The Hon. M.D. RANN: I have all afternoon.

The SPEAKER: Order! Premier.

The Hon. M.D. RANN: He has demonstrated a personal commitment to reforming health and a willingness to work with the states and territories to restructure the way in which the system works and is funded. The new reforms begin in 2014-15. The commonwealth will take on full funding responsibility for aged care and for primary health care, which includes GPs, and it will fund 60 per cent of the costs of hospitals. The funding split will become 60 per cent commonwealth, 40 per cent state, and around 30 per cent of our GST money will be dedicated to health funding.

It is important to understand that more than 30 per cent of our state's GST money was already devoted to health, so there will be no negative impact on our state's finances. GST funds withheld will be returned to the state to provide for hospital services. The important feature of this new deal is that the commonwealth will be largely responsible for funding the future growth in the system; something that the states are just not able to carry.

Initially the premiers and chief ministers were not satisfied that there would be no new money for health in the next four years. We did not want to wait until 2014-15. So at COAG we pitched an argument and convinced the Prime Minister that more money was needed in the interim period for our hospitals over the next four years. We asked for a 9.3 per cent increase in health funding from the federal government each year for the next four years. I am delighted that the deal we brokered delivers an amount slightly above the 9.3 per cent increase.

Figures confirmed in last night's federal budget indicate South Australia's hospital system will get more than initially estimated at COAG, with an extra $306 million over the next four years.

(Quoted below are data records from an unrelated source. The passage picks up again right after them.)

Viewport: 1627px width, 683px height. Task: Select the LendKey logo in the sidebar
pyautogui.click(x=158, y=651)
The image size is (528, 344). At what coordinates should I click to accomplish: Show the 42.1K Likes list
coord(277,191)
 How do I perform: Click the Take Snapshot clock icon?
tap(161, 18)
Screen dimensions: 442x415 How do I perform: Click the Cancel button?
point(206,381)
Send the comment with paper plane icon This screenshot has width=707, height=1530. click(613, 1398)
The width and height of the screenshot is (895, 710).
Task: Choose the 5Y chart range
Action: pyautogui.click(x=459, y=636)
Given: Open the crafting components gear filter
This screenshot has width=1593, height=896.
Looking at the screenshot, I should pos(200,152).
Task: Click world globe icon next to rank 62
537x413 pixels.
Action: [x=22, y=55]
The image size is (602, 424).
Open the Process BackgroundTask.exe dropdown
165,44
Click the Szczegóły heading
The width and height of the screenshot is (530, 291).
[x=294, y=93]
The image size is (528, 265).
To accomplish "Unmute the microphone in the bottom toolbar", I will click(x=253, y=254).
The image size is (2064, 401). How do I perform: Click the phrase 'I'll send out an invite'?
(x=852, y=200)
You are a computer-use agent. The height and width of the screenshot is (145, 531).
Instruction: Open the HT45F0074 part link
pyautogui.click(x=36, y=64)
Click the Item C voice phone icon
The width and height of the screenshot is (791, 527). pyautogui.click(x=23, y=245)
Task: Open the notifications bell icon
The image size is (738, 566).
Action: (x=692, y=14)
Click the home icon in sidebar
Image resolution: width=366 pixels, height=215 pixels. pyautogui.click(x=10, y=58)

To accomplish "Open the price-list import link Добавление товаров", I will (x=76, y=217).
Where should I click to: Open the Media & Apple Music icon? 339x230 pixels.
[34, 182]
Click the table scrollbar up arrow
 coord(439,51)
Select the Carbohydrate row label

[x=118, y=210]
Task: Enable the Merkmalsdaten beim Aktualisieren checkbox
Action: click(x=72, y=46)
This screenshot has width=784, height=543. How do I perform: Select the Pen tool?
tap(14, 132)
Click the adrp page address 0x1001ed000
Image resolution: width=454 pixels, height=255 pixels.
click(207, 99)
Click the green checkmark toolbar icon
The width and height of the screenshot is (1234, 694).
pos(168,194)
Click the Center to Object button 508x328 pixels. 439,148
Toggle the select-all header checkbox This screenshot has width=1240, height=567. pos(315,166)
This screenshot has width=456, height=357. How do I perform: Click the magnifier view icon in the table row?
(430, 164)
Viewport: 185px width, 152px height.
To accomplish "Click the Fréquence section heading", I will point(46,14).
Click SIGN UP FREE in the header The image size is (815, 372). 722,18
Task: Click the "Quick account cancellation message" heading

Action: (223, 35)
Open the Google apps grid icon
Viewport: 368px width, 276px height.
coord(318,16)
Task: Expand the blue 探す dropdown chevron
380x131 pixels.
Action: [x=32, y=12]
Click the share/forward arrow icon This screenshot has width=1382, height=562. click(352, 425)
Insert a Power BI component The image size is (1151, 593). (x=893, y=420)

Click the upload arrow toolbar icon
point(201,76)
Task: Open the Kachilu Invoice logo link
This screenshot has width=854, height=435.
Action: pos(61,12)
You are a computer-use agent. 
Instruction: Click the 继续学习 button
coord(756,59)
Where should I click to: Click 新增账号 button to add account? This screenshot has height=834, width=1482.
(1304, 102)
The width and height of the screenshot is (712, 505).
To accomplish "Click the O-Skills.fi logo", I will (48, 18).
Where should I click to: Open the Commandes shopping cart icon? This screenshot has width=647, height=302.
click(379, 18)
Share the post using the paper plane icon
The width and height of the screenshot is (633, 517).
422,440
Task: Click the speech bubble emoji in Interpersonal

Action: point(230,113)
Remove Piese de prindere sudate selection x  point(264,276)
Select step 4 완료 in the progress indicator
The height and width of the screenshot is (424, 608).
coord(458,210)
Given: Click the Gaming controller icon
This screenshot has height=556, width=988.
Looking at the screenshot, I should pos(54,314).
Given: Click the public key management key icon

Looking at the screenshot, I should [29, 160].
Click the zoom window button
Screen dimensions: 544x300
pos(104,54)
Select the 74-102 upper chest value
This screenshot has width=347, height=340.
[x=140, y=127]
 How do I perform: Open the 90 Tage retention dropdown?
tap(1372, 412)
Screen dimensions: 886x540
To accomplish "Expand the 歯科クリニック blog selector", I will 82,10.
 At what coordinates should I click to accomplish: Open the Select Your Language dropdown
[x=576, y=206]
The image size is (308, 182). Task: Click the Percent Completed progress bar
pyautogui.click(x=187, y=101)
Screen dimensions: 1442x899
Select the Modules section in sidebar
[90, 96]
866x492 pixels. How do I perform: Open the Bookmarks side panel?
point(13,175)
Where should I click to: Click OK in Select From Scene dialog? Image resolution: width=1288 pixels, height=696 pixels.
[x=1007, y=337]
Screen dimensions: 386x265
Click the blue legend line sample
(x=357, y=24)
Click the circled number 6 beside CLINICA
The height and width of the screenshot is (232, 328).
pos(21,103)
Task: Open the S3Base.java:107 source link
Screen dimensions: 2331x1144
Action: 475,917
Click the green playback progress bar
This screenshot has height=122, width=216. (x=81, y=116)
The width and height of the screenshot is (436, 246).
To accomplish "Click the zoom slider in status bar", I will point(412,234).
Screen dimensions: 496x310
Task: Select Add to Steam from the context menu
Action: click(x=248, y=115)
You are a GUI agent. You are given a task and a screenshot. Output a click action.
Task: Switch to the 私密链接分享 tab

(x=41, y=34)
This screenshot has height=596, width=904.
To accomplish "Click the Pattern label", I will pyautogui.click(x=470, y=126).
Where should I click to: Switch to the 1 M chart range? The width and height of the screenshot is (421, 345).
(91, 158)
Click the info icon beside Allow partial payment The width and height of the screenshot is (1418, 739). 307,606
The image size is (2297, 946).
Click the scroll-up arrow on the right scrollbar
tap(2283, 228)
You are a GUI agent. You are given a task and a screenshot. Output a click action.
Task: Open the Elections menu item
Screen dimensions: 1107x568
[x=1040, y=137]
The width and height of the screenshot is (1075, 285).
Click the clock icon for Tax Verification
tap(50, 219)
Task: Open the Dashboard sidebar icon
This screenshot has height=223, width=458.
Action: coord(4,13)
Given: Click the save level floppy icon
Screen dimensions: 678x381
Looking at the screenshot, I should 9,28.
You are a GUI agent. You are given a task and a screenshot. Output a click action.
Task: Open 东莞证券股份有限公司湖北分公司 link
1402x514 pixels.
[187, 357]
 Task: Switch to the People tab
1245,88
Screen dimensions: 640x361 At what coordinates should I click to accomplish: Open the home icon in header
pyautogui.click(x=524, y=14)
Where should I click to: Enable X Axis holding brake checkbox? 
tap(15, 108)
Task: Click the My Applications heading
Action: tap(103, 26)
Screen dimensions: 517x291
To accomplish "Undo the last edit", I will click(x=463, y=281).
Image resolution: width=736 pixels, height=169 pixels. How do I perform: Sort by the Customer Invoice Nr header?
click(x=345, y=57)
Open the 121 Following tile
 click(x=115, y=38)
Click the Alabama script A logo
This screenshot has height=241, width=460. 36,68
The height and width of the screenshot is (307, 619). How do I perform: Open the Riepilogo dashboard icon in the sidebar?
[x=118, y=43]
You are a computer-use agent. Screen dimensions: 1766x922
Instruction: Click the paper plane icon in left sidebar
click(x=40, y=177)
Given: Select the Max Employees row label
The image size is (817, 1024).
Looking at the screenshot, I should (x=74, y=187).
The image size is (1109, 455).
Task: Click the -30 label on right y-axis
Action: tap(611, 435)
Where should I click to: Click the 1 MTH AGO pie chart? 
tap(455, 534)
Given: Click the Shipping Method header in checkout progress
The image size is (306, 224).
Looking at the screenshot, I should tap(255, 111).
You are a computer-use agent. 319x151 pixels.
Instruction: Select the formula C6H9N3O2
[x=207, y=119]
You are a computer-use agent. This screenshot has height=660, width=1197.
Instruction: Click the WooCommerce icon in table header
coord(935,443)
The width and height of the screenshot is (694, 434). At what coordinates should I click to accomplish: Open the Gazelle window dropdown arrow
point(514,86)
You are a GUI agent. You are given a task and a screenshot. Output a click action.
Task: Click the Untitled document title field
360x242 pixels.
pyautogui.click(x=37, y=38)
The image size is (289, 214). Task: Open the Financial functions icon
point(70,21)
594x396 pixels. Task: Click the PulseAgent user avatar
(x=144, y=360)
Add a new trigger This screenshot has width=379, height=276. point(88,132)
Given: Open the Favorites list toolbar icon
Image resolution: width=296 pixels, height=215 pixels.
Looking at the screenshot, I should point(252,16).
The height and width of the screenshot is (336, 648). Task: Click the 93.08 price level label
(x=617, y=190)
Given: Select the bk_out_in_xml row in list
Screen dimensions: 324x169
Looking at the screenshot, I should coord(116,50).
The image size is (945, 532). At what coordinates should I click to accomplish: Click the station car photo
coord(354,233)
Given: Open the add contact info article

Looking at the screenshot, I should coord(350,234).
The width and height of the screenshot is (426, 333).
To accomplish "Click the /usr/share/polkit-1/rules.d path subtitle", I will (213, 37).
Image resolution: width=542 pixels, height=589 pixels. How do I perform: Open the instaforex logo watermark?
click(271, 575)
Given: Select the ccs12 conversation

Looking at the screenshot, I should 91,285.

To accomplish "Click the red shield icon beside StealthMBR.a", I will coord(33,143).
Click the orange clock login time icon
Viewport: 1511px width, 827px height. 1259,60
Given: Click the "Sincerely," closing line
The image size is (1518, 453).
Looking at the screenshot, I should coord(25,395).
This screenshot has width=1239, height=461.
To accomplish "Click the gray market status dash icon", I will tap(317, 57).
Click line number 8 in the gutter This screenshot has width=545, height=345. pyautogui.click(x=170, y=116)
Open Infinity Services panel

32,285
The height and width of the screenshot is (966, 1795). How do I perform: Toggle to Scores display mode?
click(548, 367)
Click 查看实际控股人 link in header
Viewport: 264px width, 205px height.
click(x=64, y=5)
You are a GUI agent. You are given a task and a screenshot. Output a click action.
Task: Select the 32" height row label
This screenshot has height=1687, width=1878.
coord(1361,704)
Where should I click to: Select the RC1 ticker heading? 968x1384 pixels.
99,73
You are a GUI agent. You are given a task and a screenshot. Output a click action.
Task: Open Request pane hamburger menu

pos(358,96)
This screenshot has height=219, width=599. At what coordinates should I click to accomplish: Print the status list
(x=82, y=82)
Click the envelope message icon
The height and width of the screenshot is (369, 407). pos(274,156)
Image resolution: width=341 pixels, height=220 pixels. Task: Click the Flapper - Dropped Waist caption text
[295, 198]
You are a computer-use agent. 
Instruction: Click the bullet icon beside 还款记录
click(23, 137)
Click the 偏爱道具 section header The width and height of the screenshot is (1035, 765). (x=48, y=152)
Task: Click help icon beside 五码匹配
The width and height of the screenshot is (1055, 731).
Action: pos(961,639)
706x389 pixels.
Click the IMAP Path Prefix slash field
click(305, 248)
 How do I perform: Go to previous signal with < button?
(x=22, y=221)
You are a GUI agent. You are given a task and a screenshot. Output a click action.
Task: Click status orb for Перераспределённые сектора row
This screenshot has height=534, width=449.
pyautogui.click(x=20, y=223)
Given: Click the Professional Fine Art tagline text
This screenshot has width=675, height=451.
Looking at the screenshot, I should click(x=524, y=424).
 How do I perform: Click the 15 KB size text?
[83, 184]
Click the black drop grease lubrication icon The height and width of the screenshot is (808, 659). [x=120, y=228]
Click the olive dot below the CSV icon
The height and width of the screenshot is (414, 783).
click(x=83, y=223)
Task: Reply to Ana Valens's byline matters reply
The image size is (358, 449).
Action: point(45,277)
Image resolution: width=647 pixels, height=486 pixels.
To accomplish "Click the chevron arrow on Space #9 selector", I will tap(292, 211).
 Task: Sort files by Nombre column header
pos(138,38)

This includes:

$120 million for sub-acute beds, which will allow for extra beds at the Repat Hospital and more long-stay mental health beds.

$47 million to improve access to elective surgery, to contribute to additional procedures announced in the recent election campaign.

$36 million to provide more senior medical staff working after business hours in our hospitals, which will improve access to emergency departments.

$29 million for financial assistance for long-stay older patients that will ensure fewer older people are placed in acute hospital beds while waiting for a nursing home placement.

$21 million for aged care to expand multipurpose services, which will allow us to provide more country hospital places and upgrade country facilities to commonwealth standards.

$20 million for emergency department capital works to expand the number of acute beds to help relieve pressure on their services.

$17 million in flexible funding for emergency departments, elective surgery and sub-acute services.

$13 million for elective surgery capital works, to be used for additional operating theatre equipment and refurbishment of theatres at Modbury Hospital.

$3 million to expand Early Psychosis Prevention and Intervention Centre services.

While some funds were made available for mental health care, I should point out to the house that the broader issue of mental health care is something that COAG will be examining separately at a later date. When the new system of funding for our hospitals begins in 2014-15 South Australia will receive the promised 60 per cent federal, 40 per cent state funding mix, which will mean our health system will get a guaranteed minimum of $1.1 billion in extra money up to 2019-20.

Only the opposition, who failed to issue a squeak when Tony Abbott was cutting funds, would now complain that we have more than a billion dollars more for our hospitals, because they put their party before their state.

Mr Williams interjecting:

The SPEAKER: Order, deputy leader!

The Hon. M.D. RANN: This means that all up South Australia's health system is set to receive extra payments of more than $1.5 billion over the next 10 years. This new deal delivers what all Australians expect: a more efficient, responsive and better resourced high-quality health care system for now and the future. I commend the new system to the house. What a difference a change in federal government makes.

Ms Chapman interjecting:

The SPEAKER: Order, member for Bragg! I have had two complaints today from people who are not able to hear other speakers and I am not happy about that. I warn you that we won't tolerate this.